Aynı yılın 17 Ağustosunda Marmara bölgesinde meydana gelen depremin yarattığı travma henüz geçmemiş, yaralar sarılmamış, enkazlar kaldırılmamışken meydana gelen 12 Kasım depremi toplumsal travmanın belirginleşmesine neden olmuş, geleceğe dönük kaygılar, umutsuzluk ve çaresizlik ülkeyi adeta esir almıştı.
17 Ağustos depremi sonrasında, hamasi söylem dışında kayda değer hiçbir girişimde bulunamayan siyasi iktidar, "yara sarma" vaadini bile gerektiği ölçüde yerine getirememiş, 17 Ağustos depreminden alınmayan dersler, 12 Kasım`ın hazırlayıcısı olmuştur. 2003 yılında meydana gelen Bingöl depreminde de benzer bir tablo ortaya çıkmıştır. Neredeyse her yıl tekrarlanan su taşkınlarını da bu çerçevede değerlendirmek gerekmektedir.
Doğal afetler, istenmeyen olaylar ülke coğrafyasında o günden sonra da yaşanmıştır; yaşanmaya devam edecektir. Sorun doğa olaylarını doğal afet haline getiren olumsuzluklardan arınmak, eksiklikleri tamamlamak, yanlışlardan kurtulmaktır ki, işte bu noktada 1999 depremlerinden bu yana iç rahatlatan, geleceğe güvenle bakılmasını sağlayacak gelişmeler kaydedilmediği vurgulanmalıdır.

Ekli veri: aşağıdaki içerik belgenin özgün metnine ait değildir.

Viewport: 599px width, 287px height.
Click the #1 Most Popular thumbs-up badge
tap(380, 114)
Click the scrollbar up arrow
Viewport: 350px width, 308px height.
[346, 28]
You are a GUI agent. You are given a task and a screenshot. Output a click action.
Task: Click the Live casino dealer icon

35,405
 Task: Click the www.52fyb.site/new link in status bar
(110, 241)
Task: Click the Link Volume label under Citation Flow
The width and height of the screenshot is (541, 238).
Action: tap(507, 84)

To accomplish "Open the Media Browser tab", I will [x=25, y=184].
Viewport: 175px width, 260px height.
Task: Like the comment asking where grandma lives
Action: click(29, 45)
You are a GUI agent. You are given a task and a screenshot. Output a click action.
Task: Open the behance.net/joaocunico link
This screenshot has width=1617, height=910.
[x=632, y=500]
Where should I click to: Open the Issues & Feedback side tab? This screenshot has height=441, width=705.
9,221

Türkiye olası bir depremi biçare beklemekte, siyasi iktidar bilimsel olmayan yol ve yöntemlerden medet ummakta ve daha çok da depremin yarattığı travmayı, bir rant projesi olan kentsel dönüşümü yaygınlaştırma ve meşrulaştırma yolunda kullanmaktadır.

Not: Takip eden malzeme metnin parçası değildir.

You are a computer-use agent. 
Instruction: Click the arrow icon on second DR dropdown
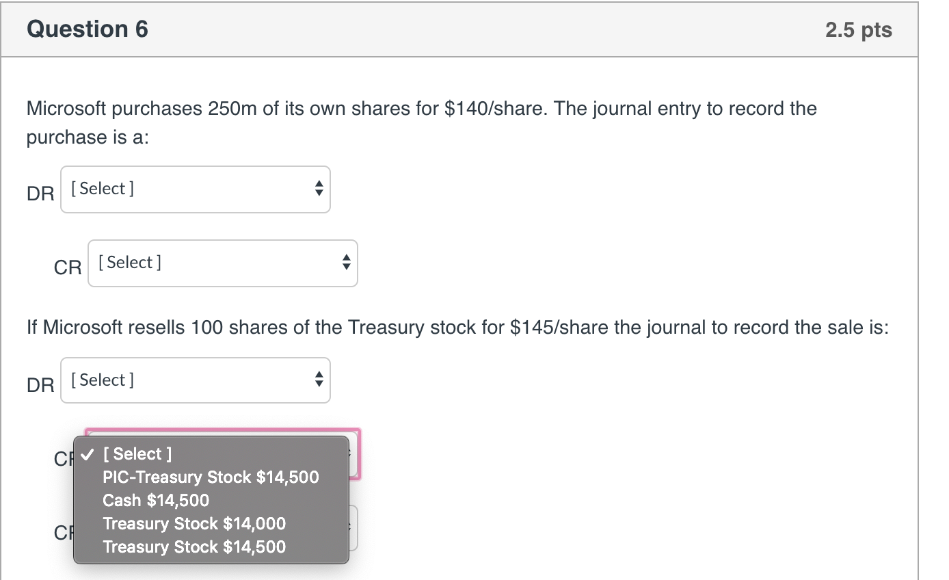[x=319, y=380]
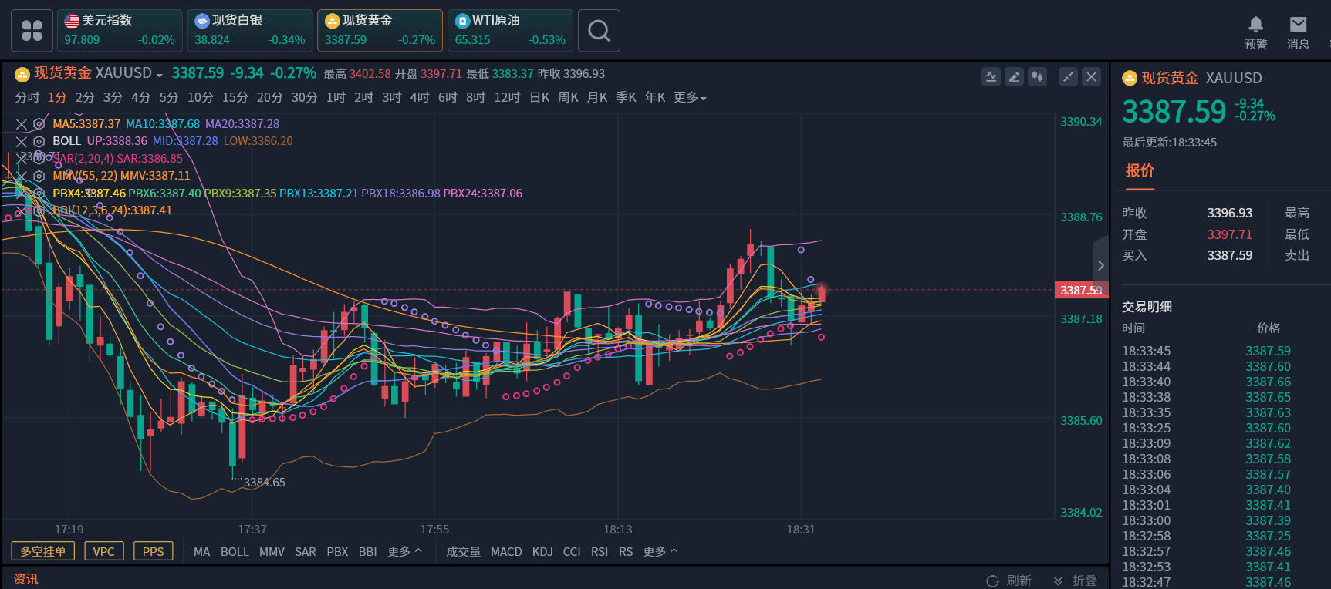Expand 更多 next to BBI indicator

[x=404, y=552]
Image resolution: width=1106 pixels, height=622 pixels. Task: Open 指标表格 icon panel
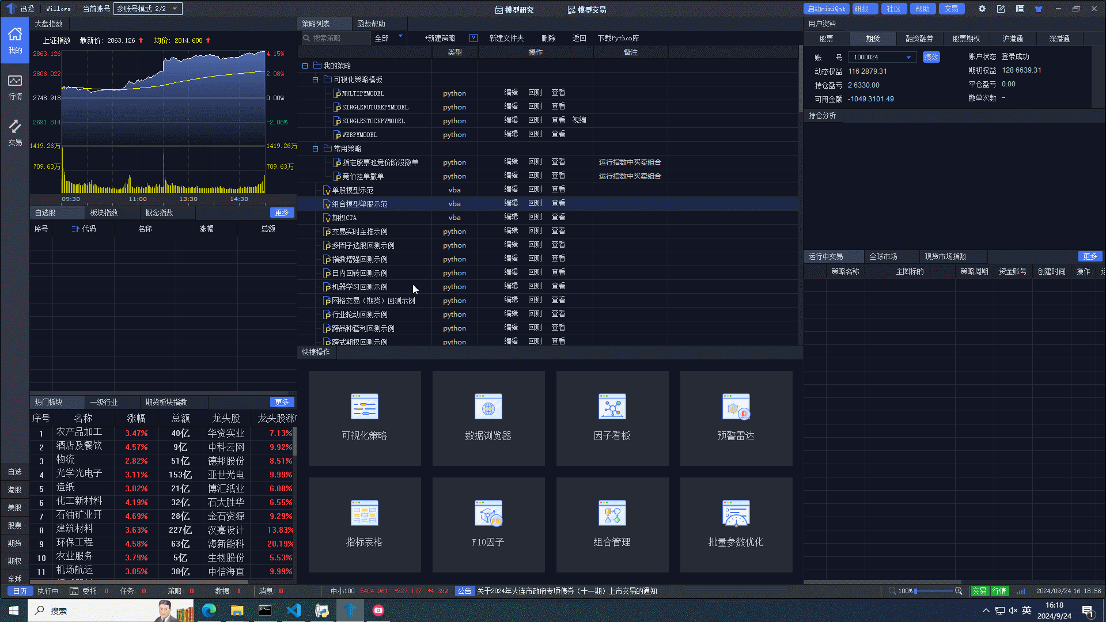click(364, 524)
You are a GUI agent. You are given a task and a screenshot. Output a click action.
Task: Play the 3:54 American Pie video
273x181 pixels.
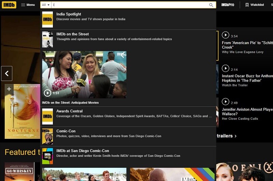(225, 35)
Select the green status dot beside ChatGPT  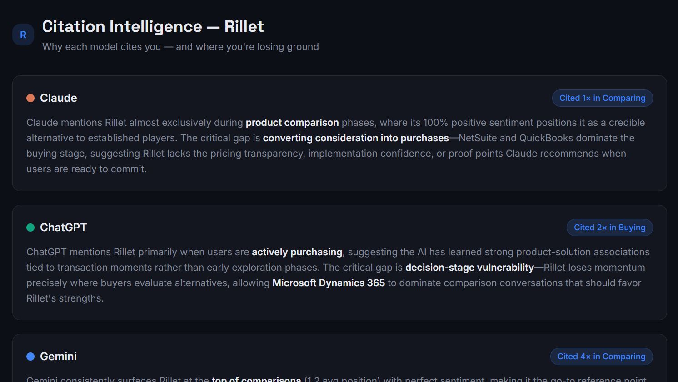[30, 227]
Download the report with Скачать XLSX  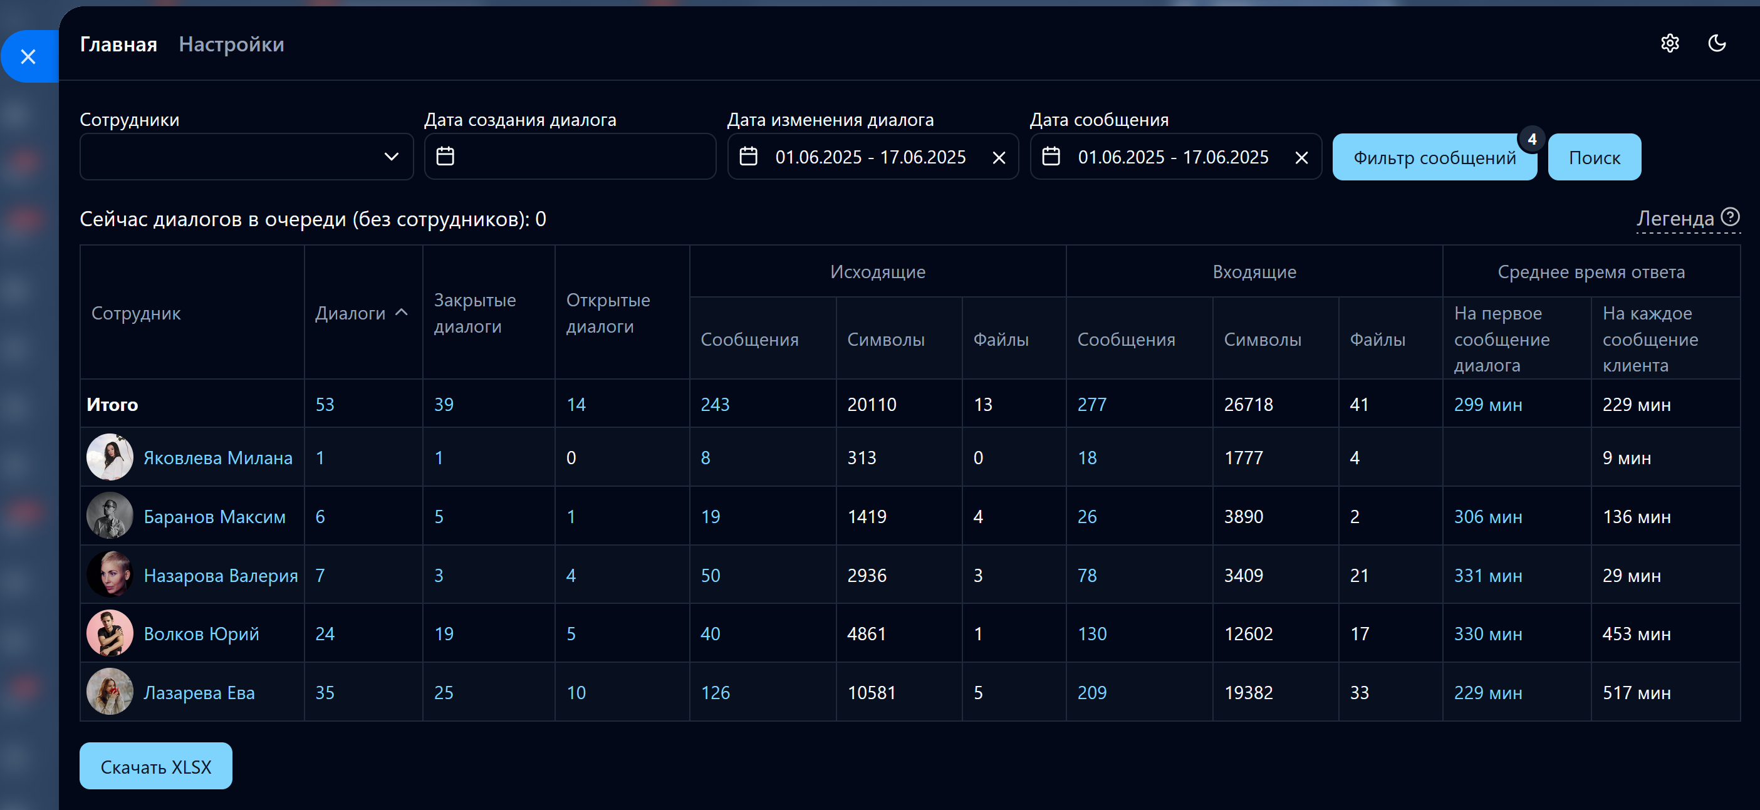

İşin ilginç tarafı, 1999 depremleriyle başlayan süreçte, depremin yıkıcı etkisini azaltacak öneriler, alınması gereken önlemler, yapılması gereken yasal değişiklikler tartışmalarda önemli bir yer tutmuş, konu bilimsel içerikli toplantılarda, etkinliklerde ele alınmış, teorik altyapısı oluşturulmuştur. Bunun anlamı açıktır; bilim insanları, üniversiteler, meslek odaları üzerine düşen sorumlulukları yerine getirmiştir; toplum siyasi iktidardan bilimin yol göstericiliğinde düzenlemeler gerçekleştirmesini beklemeye başlamıştır ki, zaman ilerledikçe açığa çıkan hayal kırıklığının asıl nedeni de bu olmuştur.

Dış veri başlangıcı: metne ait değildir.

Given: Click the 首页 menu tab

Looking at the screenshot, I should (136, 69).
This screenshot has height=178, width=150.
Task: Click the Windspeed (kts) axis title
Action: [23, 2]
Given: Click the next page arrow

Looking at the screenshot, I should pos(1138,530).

Yapılacak iş açık ve nettir: Türkiye gibi topraklarının yüzde 93`ünün aktif deprem kuşağı üzerinde bulunduğu ve nüfusunun yüzde 98`inin deprem riski altında yaşadığı bir ülkede, acilen nitelikli ve işlevsel bir yapı denetim sistemi kurulmalı, Deprem Şurası kararları hayata geçirilmeli, yenileme ve güçlendirme çalışmaları tamamlanmalı, ihtiyaç duyulan mevzuat değişiklikleri bir an önce gerçekleştirilmelidir.
Yine açık ki; bunlar yapılmazsa, Anadolu coğrafyası yeni ve daha yakıcı doğal afetlerle karşı karşıya kaldığında, siyasi iktidarın vicdani ve yasal sorumluluktan kurtulması mümkün olmayacaktır.